---- Exercise inputs

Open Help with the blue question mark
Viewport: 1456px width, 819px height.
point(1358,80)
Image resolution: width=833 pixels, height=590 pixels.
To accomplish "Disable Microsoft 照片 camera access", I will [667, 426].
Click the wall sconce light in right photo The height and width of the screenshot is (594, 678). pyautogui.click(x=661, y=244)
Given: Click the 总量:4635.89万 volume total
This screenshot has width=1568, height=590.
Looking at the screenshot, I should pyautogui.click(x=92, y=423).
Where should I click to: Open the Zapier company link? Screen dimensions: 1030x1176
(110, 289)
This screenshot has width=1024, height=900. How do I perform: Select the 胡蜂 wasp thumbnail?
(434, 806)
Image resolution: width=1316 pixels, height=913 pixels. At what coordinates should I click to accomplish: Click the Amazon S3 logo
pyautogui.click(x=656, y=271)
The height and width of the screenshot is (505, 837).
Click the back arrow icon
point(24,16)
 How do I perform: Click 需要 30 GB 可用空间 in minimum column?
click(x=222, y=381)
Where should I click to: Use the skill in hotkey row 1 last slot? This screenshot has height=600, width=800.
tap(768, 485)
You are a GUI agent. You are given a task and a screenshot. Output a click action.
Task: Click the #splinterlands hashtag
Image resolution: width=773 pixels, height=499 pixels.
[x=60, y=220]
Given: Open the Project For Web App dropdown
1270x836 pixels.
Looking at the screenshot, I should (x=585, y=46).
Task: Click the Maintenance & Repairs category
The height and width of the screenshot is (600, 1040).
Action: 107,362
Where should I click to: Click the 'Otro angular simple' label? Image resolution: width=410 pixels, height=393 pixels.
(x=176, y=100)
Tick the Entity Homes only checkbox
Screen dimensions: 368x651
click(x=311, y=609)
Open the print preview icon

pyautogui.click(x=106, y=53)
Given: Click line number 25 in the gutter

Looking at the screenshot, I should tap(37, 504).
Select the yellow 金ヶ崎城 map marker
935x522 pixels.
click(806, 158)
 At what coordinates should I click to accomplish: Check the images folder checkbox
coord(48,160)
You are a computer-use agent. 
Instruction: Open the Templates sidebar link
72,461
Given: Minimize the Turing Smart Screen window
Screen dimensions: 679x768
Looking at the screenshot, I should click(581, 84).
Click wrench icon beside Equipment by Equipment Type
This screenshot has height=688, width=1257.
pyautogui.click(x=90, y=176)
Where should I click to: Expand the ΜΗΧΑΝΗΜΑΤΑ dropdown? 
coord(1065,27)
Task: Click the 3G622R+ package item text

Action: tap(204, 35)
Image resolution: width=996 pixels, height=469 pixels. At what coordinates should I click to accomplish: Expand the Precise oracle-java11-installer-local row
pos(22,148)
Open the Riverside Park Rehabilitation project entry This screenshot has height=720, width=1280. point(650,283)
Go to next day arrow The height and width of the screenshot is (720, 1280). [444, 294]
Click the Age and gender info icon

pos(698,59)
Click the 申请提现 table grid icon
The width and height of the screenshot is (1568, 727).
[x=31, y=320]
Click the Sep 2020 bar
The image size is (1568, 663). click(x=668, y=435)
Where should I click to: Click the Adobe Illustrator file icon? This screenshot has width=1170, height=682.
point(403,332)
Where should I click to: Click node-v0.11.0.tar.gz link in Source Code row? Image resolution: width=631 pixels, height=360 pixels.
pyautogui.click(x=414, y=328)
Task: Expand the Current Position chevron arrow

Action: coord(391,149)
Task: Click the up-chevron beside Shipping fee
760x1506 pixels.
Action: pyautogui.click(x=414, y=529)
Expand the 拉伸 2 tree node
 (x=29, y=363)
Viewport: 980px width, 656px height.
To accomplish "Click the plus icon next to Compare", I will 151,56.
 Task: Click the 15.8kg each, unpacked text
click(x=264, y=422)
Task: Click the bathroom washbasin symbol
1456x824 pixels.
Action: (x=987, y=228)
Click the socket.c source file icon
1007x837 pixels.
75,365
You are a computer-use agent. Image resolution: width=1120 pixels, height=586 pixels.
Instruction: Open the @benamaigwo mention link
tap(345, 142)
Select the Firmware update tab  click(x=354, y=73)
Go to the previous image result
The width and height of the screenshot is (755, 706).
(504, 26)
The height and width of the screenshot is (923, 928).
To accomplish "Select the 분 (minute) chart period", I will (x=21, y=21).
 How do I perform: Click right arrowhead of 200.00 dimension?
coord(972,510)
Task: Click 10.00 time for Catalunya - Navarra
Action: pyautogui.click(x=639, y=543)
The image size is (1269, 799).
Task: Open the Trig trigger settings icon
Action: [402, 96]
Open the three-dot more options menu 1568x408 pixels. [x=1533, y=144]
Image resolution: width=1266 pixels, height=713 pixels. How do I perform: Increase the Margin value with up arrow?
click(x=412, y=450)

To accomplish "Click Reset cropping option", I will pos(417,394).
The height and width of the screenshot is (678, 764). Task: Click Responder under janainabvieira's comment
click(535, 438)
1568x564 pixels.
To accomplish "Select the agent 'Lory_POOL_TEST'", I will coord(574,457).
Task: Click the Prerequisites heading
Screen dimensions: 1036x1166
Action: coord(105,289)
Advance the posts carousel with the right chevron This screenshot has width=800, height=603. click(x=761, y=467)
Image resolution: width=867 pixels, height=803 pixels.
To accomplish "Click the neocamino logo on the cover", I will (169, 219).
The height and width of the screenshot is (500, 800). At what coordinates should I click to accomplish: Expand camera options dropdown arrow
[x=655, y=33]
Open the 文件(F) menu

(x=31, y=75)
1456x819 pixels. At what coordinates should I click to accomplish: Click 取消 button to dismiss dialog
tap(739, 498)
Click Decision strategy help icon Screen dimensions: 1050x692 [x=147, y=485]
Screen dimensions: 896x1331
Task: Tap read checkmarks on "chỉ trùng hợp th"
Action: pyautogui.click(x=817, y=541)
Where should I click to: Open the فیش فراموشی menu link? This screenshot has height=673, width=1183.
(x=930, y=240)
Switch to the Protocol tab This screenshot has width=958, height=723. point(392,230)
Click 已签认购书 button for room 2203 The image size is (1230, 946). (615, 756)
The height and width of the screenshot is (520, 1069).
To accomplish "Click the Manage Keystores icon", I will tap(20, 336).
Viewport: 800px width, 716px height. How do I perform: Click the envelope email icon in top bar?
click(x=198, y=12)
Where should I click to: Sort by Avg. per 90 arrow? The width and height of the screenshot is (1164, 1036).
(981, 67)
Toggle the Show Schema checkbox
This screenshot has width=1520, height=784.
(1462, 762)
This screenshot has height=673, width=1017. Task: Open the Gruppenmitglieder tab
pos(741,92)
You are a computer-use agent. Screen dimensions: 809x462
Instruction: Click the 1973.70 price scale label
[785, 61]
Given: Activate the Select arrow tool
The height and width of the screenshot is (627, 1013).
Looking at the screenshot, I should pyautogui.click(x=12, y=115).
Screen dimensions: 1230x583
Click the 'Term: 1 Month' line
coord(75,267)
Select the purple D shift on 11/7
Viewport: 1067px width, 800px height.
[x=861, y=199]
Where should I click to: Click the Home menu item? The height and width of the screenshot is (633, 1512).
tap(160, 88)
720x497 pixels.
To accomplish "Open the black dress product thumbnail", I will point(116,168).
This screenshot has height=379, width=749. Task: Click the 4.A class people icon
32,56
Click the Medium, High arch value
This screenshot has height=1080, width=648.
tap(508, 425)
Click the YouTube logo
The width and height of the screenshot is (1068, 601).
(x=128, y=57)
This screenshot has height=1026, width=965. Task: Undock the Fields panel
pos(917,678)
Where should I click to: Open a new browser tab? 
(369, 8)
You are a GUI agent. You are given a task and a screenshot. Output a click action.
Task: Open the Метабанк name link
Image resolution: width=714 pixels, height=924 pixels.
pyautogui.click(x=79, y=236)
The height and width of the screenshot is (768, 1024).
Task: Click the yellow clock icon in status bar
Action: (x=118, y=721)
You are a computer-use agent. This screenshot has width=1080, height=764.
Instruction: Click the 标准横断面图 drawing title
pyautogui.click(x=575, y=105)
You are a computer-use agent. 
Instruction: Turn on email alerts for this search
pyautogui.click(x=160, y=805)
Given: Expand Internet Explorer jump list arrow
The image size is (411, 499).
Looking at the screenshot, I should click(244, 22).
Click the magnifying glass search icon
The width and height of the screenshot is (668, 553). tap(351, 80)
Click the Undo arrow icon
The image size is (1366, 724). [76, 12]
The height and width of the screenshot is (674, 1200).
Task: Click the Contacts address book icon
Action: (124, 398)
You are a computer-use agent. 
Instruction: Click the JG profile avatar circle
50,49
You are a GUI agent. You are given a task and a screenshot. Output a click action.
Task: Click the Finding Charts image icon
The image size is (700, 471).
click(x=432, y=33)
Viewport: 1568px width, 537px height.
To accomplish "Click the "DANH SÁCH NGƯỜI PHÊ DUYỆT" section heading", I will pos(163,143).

--------

Your instructions |
The range runs from the line with "Where should I click to: Use" up to and including the line with "Task: Click the Maintenance" in the listing above; please write out exactly those lines and nothing more.

Answer to this exercise |
Where should I click to: Use the skill in hotkey row 1 last slot? This screenshot has height=600, width=800.
tap(768, 485)
You are a GUI agent. You are given a task and a screenshot. Output a click action.
Task: Click the #splinterlands hashtag
Image resolution: width=773 pixels, height=499 pixels.
[x=60, y=220]
Given: Open the Project For Web App dropdown
1270x836 pixels.
Looking at the screenshot, I should (x=585, y=46).
Task: Click the Maintenance & Repairs category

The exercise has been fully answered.